Direction 1
According to the article about The Koxx, why did the band go on hiatus in 2013?

Article
★ ★ ★ ★
The Koxx (Hangul: 칵스) is a South Korean indie rock band that formed in 2009. They are also involved in the production of k-pop songs.

History 
In 2008, The Koxx got together and played a show for an end of the year party with friends. Afterwards they formed a band starting in 2009 and debuted on the reality show Hello Rookie. They released their first EP, Enter, on June 15, 2010. On June 15, 2011, The Koxx released their first studio album, Access OK. At the end of the year, The Koxx held their first solo concert, Success OK, and went on a tour in Japan, playing at clubs in Tokyo, Osaka, and Nagoya.

The Koxx won the "Discovery of the Year" Award on February 22, 2012 at the Gaon Chart K-Pop Awards. Beginning in 2012, the band began appearing on KBS' reality show Top Band 2. On June 26, 2012 they released their second EP, Bon Voyage. The Koxx began hiatus in 2013 when many of the members began their military service.
★ ★ ★ ★
Target position entries

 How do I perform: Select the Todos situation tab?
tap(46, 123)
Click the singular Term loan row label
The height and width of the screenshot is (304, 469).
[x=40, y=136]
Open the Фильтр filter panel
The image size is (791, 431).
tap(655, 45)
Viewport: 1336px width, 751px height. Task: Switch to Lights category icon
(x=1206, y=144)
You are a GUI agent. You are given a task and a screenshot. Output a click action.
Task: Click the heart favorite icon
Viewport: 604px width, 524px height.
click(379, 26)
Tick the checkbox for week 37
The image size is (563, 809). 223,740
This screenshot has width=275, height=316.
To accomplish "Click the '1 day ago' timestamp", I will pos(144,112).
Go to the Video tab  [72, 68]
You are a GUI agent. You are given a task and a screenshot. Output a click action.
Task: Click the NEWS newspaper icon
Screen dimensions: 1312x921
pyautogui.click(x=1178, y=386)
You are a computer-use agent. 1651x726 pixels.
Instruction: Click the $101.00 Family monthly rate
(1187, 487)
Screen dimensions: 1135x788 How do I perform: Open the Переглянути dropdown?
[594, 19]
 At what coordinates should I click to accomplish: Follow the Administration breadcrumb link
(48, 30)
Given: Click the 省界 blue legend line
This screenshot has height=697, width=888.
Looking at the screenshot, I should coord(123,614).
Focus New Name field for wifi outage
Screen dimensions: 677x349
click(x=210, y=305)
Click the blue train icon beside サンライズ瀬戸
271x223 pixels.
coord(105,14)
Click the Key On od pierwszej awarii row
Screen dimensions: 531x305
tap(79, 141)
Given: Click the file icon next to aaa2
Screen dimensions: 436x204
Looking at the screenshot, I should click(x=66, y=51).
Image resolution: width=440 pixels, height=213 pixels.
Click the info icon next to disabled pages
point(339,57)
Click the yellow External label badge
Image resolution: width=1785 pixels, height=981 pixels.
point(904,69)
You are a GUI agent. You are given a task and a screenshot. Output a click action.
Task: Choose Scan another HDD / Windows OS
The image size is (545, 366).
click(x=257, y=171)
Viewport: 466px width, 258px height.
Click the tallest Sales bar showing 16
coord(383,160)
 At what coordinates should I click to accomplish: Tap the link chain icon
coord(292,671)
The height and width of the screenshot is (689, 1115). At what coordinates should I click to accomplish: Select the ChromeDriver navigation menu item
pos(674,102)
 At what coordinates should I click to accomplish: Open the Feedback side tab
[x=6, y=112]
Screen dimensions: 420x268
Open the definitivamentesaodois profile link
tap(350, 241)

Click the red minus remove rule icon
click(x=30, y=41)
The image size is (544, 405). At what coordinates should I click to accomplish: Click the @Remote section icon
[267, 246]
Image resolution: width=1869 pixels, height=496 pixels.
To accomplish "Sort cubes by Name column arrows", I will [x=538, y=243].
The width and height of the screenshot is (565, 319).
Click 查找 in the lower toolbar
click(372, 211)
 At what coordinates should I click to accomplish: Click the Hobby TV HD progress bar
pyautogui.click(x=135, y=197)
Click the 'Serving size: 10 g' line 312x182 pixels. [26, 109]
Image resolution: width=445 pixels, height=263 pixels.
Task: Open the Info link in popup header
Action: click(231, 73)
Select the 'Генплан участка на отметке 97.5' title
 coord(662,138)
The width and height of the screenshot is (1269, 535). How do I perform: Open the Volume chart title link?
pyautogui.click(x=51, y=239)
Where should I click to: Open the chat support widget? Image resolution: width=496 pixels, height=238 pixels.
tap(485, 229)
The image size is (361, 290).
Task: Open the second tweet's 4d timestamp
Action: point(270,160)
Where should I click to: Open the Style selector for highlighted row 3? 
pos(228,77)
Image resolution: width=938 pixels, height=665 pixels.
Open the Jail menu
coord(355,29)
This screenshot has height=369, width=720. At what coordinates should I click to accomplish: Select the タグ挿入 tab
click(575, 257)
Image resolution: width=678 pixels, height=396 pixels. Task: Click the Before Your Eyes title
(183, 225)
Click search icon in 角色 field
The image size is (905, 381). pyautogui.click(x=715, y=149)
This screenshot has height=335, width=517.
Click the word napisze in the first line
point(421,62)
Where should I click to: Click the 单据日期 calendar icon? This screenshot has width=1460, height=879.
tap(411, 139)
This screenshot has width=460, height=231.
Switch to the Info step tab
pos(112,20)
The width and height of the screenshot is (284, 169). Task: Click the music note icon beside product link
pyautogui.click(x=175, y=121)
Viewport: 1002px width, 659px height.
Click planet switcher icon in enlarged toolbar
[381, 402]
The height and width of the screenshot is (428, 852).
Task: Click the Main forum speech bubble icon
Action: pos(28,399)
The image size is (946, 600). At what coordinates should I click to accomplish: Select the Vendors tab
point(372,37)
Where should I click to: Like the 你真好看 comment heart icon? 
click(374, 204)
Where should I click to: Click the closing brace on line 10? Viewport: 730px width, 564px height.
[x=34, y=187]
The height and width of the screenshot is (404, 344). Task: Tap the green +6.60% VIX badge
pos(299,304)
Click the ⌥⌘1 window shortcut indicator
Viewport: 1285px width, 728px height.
★ ★ ★ ★
Direction 2
Give the entries from the line with "This screenshot has width=460, height=231." to the line with "pos(299,304)" as a JSON list of strings, one string per line, leaving out blank lines.

Exercise result 1
The Koxx went on hiatus in 2013 because many of the members began their military service.

Exercise result 2
[
  "This screenshot has width=460, height=231.",
  "Switch to the Info step tab",
  "pos(112,20)",
  "The width and height of the screenshot is (284, 169). Task: Click the music note icon beside product link",
  "pyautogui.click(x=175, y=121)",
  "Viewport: 1002px width, 659px height.",
  "Click planet switcher icon in enlarged toolbar",
  "[381, 402]",
  "The height and width of the screenshot is (428, 852).",
  "Task: Click the Main forum speech bubble icon",
  "Action: pos(28,399)",
  "The image size is (946, 600). At what coordinates should I click to accomplish: Select the Vendors tab",
  "point(372,37)",
  "Where should I click to: Like the 你真好看 comment heart icon? ",
  "click(374, 204)",
  "Where should I click to: Click the closing brace on line 10? Viewport: 730px width, 564px height.",
  "[x=34, y=187]",
  "The height and width of the screenshot is (404, 344). Task: Tap the green +6.60% VIX badge",
  "pos(299,304)"
]